MATERIAL FOR THIS EXERCISE:
****************
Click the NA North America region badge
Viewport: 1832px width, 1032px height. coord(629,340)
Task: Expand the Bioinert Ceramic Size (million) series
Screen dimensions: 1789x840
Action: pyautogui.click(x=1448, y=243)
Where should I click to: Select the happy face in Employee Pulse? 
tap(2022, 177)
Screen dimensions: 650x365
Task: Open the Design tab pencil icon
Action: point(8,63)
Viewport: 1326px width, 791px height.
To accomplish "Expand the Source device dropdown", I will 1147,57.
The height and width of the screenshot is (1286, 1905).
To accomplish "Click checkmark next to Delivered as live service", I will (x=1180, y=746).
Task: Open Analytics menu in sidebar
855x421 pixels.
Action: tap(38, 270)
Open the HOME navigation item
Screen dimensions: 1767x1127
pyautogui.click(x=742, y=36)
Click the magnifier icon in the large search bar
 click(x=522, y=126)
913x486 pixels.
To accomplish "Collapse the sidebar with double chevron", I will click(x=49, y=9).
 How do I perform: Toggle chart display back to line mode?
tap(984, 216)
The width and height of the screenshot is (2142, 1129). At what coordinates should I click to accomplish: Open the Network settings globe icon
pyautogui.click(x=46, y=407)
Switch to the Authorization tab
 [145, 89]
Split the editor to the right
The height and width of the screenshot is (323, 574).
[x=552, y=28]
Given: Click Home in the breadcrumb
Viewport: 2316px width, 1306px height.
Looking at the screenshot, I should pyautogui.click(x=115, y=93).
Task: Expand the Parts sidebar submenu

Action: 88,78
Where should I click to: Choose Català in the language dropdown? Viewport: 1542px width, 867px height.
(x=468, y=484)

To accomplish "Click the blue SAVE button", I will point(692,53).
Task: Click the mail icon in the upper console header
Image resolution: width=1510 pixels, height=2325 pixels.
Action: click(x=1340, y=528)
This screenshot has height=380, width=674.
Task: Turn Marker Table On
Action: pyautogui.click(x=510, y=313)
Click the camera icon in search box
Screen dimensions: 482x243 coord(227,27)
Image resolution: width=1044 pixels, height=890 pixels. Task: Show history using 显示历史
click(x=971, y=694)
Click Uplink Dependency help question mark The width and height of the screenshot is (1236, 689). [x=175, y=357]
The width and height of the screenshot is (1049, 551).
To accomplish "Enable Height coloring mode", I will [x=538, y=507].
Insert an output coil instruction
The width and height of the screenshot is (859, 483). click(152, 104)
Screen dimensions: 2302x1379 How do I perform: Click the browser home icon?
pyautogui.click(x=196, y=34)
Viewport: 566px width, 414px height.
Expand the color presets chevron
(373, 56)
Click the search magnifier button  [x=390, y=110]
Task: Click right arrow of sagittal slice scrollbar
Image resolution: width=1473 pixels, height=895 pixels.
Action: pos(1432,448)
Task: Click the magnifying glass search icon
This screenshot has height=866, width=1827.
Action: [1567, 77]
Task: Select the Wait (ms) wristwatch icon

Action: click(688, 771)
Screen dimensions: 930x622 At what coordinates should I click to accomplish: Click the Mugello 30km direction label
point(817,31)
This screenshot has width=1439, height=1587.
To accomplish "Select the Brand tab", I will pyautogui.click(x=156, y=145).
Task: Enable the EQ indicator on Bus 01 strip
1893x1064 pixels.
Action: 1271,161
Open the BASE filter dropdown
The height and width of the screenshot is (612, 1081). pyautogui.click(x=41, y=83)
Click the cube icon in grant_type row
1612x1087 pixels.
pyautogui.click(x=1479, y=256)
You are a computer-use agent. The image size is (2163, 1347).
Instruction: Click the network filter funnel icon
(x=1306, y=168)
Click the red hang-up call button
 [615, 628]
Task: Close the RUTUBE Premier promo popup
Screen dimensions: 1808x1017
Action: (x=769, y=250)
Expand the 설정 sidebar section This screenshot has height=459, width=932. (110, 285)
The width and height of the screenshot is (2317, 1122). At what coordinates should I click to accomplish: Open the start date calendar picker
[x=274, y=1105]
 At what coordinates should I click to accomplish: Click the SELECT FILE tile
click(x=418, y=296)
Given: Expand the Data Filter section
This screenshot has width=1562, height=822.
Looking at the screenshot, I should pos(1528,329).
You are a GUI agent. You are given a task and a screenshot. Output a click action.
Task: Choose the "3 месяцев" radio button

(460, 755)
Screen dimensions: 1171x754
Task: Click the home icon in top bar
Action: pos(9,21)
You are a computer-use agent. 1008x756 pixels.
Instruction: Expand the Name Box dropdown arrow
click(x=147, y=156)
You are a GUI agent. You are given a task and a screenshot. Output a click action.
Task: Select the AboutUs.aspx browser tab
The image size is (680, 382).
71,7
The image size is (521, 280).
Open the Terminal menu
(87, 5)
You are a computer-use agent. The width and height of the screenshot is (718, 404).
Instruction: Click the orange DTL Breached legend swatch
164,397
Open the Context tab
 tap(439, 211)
****************
TASK DIRECTIONS: Report each line of the records that holds the word "computer".

SOLUTION BELOW:
You are a computer-use agent. The image size is (2163, 1347).
You are a computer-use agent. 1008x756 pixels.
You are a computer-use agent. The width and height of the screenshot is (718, 404).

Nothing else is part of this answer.